For as great as John Wayne and Claire Trevor are we also have Thomas Mitchell, who did win an Academy Award for Best Supporting Actor in his part of the drunken Doc; The menacing John Carradine, dressed in black with a past to match as Hatfield; Andy Devine doing his usual delightful croaking as stagecoach driver, Buck; experienced and somewhat haggard looking George Bancroft as the Marshall, Curley, riding shotgun alongside Buck; Louise Platt looking as fragile as porcelain as the beautiful Lucy Mallory in search of her cavalry husband; the so properly named Donald Meek as Peacock, the quiet whiskey salesman who everyone confuses for a clergyman; and Berton Churchill as the shifty banker Gatewood who's playing just the part that pre-code fans would expect of him.
Leaving the love story behind Stagecoach is still a gripping action film with layers of suspense that are continuously fulfilled.
From the start, well before we even meet Ringo, there's the threat of Geronimo and the Apache. It saddles the Cavalry, led by young Tim Holt, alongside Buck's stage for the first part of the journey and is the prime threat to all throughout Stagecoach.
Once Ringo joins the others the looming threat of his own one-on-one showdown begins to take over as prime concern of the audience. Why? Because we care so much about Ringo and it has been established that Luke Plummer (Tom Tyler) is a better shot than he is. And even if he isn't he has two brothers to more than shift the odds in his favor.
As we become more involved with the Ringo Kid and Dallas we become more concerned about the threat of the Plummers. Of course, just as the Plummers loom as the sole threat in our minds the Apache send out war signals and we're sucked back into the lives of all our other interesting friends.
John Ford's Stagecoach premiered in Los Angeles, February 15, 1939 before going into general release that March.

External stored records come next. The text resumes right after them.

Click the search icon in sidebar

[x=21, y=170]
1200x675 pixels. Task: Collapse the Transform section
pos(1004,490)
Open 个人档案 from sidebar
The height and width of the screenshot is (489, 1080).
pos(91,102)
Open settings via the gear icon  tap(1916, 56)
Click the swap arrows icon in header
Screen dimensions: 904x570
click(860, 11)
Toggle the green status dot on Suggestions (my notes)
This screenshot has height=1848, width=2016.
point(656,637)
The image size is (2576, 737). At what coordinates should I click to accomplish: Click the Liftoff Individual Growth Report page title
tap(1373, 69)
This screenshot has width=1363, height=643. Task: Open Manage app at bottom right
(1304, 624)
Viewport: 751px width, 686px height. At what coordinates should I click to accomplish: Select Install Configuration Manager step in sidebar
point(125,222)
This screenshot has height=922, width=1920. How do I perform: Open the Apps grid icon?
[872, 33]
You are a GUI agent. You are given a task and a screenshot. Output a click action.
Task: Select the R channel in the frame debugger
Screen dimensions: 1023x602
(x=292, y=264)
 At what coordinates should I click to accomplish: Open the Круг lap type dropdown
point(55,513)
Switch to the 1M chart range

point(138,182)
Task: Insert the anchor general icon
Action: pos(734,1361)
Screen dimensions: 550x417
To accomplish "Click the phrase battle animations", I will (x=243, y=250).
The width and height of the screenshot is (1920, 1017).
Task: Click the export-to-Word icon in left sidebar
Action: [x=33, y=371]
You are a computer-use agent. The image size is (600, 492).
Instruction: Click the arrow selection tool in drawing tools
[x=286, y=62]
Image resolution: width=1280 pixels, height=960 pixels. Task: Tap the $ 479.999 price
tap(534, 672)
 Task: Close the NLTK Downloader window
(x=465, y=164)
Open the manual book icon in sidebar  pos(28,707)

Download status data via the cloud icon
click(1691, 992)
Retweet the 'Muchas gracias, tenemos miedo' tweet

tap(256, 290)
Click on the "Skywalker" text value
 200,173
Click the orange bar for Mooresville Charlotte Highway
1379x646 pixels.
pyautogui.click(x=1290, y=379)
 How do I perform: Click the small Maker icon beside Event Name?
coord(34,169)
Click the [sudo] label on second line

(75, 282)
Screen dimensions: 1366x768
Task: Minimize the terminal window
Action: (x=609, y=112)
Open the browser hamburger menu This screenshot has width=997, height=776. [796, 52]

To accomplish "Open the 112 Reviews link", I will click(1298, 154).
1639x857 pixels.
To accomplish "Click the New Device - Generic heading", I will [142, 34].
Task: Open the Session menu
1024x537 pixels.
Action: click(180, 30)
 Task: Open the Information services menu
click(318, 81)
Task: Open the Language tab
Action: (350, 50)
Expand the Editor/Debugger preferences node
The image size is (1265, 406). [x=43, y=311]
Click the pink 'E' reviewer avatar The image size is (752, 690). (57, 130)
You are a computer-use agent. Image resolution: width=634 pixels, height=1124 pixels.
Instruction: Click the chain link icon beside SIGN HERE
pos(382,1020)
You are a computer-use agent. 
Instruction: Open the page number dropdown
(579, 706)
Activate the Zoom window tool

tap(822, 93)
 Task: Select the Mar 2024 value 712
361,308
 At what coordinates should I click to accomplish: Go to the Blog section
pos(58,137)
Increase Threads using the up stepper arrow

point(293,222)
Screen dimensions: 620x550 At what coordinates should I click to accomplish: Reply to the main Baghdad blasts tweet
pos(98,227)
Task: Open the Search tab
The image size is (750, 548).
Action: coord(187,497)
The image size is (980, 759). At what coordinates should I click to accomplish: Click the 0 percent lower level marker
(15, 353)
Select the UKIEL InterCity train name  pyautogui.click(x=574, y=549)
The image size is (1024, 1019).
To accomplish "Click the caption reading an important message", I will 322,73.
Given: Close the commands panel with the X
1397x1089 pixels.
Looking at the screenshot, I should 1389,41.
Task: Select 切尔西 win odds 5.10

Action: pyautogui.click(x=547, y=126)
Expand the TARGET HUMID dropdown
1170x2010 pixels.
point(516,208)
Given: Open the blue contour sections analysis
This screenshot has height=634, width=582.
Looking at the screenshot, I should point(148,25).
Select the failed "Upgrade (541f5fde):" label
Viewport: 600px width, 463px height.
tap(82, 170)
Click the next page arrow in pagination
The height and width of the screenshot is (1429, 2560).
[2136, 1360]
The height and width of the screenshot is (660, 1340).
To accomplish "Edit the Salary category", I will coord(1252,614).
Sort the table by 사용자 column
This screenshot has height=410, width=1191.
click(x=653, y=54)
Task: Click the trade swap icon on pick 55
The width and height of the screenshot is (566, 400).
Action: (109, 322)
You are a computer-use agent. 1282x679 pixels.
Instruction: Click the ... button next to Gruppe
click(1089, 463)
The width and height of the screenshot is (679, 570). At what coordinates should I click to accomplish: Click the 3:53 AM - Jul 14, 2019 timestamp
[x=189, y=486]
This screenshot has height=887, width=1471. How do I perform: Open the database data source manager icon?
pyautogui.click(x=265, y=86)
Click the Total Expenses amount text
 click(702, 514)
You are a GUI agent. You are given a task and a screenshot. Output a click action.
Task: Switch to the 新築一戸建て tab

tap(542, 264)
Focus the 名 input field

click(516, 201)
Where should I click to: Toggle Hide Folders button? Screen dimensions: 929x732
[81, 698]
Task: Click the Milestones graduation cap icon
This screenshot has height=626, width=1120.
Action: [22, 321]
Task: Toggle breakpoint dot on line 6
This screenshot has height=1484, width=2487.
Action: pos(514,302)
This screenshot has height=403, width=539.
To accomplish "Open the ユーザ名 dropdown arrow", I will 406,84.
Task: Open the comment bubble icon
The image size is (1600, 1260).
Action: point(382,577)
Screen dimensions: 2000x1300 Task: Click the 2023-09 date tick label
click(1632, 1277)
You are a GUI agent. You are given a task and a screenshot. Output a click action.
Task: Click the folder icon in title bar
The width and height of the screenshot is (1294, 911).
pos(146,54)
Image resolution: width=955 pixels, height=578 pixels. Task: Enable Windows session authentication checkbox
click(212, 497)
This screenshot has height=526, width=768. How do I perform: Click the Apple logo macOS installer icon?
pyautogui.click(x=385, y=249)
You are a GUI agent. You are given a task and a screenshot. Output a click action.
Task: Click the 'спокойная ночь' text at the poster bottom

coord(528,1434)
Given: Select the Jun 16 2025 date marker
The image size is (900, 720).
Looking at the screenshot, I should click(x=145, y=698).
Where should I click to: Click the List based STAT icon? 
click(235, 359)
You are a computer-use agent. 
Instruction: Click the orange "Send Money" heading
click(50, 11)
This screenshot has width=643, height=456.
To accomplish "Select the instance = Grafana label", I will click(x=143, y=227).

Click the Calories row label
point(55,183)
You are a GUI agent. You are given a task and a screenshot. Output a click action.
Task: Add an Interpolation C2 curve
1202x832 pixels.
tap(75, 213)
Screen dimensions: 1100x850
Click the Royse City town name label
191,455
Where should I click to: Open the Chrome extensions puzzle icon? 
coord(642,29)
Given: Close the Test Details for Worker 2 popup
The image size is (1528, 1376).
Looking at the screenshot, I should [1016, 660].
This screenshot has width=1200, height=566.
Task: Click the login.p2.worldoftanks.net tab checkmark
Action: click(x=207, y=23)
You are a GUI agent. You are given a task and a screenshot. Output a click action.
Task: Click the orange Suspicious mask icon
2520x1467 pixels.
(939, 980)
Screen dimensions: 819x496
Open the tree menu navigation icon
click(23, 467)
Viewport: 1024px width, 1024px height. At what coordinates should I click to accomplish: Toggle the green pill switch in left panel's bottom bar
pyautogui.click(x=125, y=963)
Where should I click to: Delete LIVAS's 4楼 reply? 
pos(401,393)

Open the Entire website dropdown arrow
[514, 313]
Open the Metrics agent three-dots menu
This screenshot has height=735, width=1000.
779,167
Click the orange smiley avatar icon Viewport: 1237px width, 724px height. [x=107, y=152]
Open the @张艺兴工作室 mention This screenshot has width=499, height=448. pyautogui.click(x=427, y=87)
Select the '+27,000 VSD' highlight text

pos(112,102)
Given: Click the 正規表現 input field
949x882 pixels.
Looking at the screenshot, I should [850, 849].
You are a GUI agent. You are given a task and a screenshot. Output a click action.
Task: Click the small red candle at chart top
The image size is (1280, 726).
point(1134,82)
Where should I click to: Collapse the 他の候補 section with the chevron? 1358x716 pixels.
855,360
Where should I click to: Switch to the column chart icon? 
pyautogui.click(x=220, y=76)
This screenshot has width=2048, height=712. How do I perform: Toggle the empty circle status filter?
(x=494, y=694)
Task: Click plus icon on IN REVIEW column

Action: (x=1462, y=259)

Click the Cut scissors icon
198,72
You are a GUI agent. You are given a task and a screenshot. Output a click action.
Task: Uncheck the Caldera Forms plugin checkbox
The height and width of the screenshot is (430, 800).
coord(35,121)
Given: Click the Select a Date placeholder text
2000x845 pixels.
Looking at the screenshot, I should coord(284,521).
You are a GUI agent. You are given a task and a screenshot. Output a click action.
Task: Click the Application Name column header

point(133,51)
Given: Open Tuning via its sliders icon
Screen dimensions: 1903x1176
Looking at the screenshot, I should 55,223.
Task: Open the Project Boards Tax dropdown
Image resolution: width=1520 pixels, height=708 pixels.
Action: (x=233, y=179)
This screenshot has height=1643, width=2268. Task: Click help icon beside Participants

It was an immediate critical and popular success and continues to be so.
While a legendary collection of leading ladies may have kept Claire Trevor from an Oscar nomination in 1940, Stagecoach fared pretty well as a whole receiving seven Academy Award nominations in total, including Best Picture and Best Director, and winning two, Mitchell's for Supporting Actor and another split four ways for its score.
I don't usually cover the really big movies like Stagecoach. It seems like everyone has seen it and everything has been written about it. But I do know there are people with a bias against Westerns. I know it personally through various friends and family. Stagecoach is delivered as a Western, sure, but forget about genre here. Anyone who loves rich characters and a poignant love story, and can withstand a bit of action along the way, will find something to love about Stagecoach.